The book begins with a critique of contemporary approaches to banking, finance, and money in political economy, financial economics, and, indeed, the major schools of economics since 1945. In this analysis, traditional banks were expected to be replaced with market-based banking and new types of non-bank entities able to tap market efficiencies. Drawing on a unique combination of participatory democratic theory, comparative political economy, theories and concepts on banking and finance, and the varieties of democracy, democratization, and regime change in political science, the findings of this book are precisely the contrary. Historical-institutional methods and balance-sheet analysis reveal change in the opposite direction: a back-to-the future return to traditional strategies of deposit taking and loan making and public finance at banks. A variety of social reactions of self-defense, especially since 2010, are documented in case studies of six large advanced and underdeveloped economies; reactions against the commodification of credit, finance, and banking caused by the liberalization of domestic markets for credit and banking.

This book will be of interest to readers in political economy, banking, finance, and democratization.

Kurt Mettenheim taught as Professor at the Fundação Getulio Vargas Escola de Administração de Empresas de São Paulo, as University Lecturer in Brazilian Studies at Oxford, and previously at the University of Pittsburgh, Columbia University, with further visiting posts at the Universidade de São Paulo, Universidade de Brasília, Sciences Po in Paris, the Wissenschaftzentrum Berlin as a German Marshall Fund Fellow, and the Rockefeller Foundation Bellagio Centre.
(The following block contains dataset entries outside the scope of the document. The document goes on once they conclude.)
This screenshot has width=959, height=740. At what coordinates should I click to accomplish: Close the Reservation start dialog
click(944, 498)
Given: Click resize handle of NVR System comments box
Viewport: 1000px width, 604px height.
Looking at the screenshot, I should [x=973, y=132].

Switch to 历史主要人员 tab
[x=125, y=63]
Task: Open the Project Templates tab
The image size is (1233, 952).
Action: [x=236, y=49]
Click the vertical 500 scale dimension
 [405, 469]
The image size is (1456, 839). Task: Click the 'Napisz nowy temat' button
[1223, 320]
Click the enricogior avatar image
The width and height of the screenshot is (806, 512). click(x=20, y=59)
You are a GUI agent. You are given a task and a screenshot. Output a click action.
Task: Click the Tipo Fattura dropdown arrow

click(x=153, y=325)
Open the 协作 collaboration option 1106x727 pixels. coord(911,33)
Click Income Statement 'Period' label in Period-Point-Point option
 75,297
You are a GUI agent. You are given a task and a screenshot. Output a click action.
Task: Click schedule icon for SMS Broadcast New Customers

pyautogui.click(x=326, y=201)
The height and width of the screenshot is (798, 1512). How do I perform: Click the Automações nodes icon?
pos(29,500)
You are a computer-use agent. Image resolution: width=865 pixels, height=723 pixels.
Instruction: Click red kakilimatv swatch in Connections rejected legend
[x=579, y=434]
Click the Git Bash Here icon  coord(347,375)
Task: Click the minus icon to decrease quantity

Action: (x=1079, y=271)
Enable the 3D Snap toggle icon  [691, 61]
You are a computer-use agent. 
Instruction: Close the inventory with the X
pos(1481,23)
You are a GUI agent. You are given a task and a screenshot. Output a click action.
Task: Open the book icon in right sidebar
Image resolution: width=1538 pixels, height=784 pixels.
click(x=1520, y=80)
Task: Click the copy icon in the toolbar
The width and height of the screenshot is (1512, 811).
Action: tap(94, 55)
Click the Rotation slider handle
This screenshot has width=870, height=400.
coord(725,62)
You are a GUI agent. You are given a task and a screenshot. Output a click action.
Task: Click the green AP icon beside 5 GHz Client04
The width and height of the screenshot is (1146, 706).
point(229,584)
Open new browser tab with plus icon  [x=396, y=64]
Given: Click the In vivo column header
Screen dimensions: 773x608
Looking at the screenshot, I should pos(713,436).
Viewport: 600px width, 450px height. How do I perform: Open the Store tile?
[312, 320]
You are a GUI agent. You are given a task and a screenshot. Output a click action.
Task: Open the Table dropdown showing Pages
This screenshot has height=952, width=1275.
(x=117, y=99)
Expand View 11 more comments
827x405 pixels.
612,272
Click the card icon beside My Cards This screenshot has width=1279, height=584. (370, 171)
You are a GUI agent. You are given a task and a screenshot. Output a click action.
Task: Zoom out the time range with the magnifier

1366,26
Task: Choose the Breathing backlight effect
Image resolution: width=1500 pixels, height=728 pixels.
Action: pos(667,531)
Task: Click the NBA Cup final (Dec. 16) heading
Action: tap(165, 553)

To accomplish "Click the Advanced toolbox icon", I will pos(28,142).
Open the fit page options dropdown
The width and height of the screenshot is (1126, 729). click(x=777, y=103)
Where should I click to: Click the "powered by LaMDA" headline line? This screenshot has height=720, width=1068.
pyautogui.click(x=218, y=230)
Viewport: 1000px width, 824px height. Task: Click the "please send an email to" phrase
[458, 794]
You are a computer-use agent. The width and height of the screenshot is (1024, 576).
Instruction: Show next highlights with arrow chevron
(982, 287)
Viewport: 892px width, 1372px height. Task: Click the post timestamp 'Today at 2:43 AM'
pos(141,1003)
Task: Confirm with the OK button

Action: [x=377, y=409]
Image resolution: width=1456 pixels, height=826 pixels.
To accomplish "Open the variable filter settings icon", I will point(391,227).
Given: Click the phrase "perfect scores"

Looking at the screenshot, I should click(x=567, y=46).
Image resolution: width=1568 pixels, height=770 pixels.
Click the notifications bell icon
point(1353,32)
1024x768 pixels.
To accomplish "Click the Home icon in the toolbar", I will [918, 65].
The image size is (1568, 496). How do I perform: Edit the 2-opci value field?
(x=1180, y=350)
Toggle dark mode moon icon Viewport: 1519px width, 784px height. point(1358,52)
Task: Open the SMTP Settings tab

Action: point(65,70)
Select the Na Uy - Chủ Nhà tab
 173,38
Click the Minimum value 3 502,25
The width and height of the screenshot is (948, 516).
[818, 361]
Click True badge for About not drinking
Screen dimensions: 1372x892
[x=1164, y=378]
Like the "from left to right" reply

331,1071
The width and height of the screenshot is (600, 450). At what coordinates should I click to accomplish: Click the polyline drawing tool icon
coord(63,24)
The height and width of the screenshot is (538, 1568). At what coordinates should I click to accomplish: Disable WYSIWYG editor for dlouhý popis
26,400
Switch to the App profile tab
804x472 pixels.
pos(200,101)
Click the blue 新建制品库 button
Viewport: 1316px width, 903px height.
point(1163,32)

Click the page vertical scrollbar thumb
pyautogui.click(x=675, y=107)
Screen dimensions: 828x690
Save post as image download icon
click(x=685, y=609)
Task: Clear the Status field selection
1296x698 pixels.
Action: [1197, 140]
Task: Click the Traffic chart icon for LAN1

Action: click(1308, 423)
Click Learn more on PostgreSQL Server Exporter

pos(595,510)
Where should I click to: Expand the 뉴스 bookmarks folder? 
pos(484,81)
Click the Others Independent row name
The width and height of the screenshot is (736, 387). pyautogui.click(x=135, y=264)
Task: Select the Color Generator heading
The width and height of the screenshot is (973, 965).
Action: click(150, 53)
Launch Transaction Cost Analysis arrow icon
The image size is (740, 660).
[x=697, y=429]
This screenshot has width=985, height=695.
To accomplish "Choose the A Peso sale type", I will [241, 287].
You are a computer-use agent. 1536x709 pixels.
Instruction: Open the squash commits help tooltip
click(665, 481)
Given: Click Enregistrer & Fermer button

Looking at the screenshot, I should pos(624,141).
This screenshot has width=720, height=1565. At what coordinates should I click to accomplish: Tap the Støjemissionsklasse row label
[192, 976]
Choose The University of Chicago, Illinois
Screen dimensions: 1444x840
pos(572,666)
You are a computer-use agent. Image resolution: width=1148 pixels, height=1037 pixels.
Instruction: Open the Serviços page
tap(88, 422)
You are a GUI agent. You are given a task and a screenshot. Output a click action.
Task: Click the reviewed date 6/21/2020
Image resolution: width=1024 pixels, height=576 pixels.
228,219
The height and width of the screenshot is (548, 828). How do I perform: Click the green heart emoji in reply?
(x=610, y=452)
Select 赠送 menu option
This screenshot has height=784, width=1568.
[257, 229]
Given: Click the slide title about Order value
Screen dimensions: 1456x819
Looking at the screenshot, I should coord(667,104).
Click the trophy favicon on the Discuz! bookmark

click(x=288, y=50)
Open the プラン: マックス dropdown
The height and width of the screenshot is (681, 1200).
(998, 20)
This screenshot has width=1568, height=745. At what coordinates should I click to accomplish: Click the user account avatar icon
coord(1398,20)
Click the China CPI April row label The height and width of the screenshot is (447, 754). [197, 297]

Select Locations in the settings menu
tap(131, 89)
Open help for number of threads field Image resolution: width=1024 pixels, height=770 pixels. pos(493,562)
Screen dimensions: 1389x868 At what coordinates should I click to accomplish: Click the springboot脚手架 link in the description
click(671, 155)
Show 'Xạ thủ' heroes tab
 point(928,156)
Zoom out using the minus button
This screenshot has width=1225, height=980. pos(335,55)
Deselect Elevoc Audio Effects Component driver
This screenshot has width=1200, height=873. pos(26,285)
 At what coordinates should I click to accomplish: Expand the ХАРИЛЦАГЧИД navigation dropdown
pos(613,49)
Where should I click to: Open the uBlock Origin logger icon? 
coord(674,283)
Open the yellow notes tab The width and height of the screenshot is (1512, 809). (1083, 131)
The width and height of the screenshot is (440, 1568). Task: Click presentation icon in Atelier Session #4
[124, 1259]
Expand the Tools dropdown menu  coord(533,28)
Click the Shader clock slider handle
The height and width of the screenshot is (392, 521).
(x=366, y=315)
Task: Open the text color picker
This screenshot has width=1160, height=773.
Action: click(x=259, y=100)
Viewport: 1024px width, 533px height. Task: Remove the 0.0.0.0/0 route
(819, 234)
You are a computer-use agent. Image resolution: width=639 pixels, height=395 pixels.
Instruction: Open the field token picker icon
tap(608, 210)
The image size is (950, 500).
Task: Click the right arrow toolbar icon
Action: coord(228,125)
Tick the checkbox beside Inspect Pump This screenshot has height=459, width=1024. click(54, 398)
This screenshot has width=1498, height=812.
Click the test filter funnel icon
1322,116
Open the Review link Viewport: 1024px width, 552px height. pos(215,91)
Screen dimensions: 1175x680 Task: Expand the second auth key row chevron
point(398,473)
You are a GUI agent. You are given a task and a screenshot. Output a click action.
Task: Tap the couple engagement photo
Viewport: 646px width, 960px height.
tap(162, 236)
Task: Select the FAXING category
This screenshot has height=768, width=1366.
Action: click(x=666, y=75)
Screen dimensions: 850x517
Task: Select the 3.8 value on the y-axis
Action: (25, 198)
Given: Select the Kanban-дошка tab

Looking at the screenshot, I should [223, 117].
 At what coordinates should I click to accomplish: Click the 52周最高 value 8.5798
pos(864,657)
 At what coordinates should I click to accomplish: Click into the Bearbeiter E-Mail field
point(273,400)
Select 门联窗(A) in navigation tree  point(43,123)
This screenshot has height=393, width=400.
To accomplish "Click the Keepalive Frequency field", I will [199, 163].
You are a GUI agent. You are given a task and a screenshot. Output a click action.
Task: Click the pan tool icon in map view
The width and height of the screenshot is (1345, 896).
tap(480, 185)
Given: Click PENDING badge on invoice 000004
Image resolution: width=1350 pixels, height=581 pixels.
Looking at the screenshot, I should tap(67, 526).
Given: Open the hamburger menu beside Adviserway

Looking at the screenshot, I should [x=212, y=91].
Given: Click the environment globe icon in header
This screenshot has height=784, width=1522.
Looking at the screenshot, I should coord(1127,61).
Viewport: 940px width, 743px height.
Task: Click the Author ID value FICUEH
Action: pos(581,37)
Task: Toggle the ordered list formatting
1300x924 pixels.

He has published extensively on democratization, the design of political institutions, politics and banking, and comparative historical political economy while providing consultancy to major banks and corporate clients on Brazil and emerging markets.

Olivier Butzbach is an Associate Professor of Economics at the University of Campania “Luigi Vanvitelli” (Italy) and a Fellow of the Humboldt University’s Center for British Studies (Germany). His research interests lie in the fields of comparative political economy of finance, historical institutional analyses of contemporary capitalism, and the study of not-for-profit banks in historical context. He is the author and co-author of several books and dozens of publications in these areas, which have appeared in top international academic journals such as Organization Studies, Business History, the Global Management Journal and Accounting, Economics and Law: A Convivium.